1 - Concordo com o veto do Governo no negócio da PT.
Recordem-se os traços essenciais desse negócio:
Os accionistas da PT queriam vender aos espanhóis da Telefónica, que disseram que o queriam comprar, o mais valioso activo da nossa principal operadora de telecomunicações: a VIVO, a operar no crescente mercado brasileiro de comunicações móveis e que é detida pela referida PT.
Esses accionistas andaram mais de um mês a fazer uma campanha de contra-informação, com todas as regras e a sofisticação exigidas pelos mecanismos e artes da especulação financeira, para os espanhóis irem subindo o preço – campanha que teve reconhecido sucesso.

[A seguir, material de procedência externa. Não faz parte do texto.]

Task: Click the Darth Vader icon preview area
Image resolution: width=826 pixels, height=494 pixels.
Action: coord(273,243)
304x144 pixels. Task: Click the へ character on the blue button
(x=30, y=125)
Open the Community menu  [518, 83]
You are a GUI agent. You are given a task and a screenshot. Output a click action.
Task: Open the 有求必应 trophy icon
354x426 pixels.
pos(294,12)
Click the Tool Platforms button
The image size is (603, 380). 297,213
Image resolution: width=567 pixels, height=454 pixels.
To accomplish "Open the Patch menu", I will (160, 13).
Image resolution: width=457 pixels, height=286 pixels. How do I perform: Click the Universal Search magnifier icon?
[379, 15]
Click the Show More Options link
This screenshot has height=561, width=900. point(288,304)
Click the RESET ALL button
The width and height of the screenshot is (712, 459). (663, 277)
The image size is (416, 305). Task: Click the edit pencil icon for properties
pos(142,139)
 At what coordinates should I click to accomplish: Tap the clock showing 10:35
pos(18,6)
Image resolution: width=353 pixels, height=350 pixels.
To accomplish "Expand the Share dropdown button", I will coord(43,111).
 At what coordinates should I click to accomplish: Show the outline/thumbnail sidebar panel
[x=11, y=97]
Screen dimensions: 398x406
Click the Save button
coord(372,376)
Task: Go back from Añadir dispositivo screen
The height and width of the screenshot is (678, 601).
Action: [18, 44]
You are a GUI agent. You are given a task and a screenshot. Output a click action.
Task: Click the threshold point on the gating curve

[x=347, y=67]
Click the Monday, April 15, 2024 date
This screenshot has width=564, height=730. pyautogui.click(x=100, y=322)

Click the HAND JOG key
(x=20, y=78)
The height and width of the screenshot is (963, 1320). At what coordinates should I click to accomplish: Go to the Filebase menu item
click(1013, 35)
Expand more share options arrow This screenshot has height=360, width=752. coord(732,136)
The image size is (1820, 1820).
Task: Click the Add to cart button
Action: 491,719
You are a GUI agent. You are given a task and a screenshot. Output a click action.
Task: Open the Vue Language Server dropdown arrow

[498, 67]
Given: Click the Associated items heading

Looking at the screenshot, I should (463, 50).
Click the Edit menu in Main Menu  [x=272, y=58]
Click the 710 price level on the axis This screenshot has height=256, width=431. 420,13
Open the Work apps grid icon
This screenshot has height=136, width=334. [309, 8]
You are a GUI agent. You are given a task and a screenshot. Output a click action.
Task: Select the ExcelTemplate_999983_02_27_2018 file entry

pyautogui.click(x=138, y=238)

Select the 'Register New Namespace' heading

A meio desta semana, reuniu, para deliberar sobre o negócio, a assembleia geral da PT – e, nela, os donos do capital decidiram, por larga maioria, vender a VIVO aos espanhóis.
Ficou, destes últimos dias, a pairar a ideia de que os grupos privados portugueses que detinham as principais partes de capital da PT, nomeadamente o Grupo Espírito Santo, teriam assegurado informalmente ao Governo que iriam votar contra essa operação – pelo que a venda a Espanha estaria condenada ao fracasso.
Mas, chegado ao momento, lá votaram no sentido para onde os seus privativos interesses financeiros os chamavam – e votaram pela venda a Castela, na esteira do que já se passou, nos últimos anos, com tanto património nacional.
(O capitalismo não tem pátria, como se sabe.)
Confrontado com essa decisão dos sócios da PT, que, por folgadíssima maioria, votara pela venda, contra o que era a expectativa criada, o Governo utilizou os seus poderes especiais de sócio, previstos no pacto social ( a que os jornais chamam
golden share) – e vetou a consumação do negócio.
2 - Como disse, concordo com o veto.
E concordo por várias razões:
Em primeiro lugar - como, com sentido de oportunidade, aliás habitual nele, lembrou Paulo Portas -, porque, se fosse ao contrário – isto é, se fosse uma empresa portuguesa a querer compar em Espanha um activo de uma grande empresa do país do lado - o Governo espanhol faria o mesmo e também se oporia ao negócio.
É já o que sucede, aliás, com múltiplos outros negócios, de bem menor importância do que este – em que as empresas portuguesas deparam com inúmeras dificuldades e restrições administrativas, para poderem concorrer com as empresas espanholas do mesmo ramo em concursos que as regras comunitárias obrigam à concorrência sem restrições em todo o espaço europeu, mas que, na prática, já trazem o retrato do vencedor antecipado – e sempre caseiro.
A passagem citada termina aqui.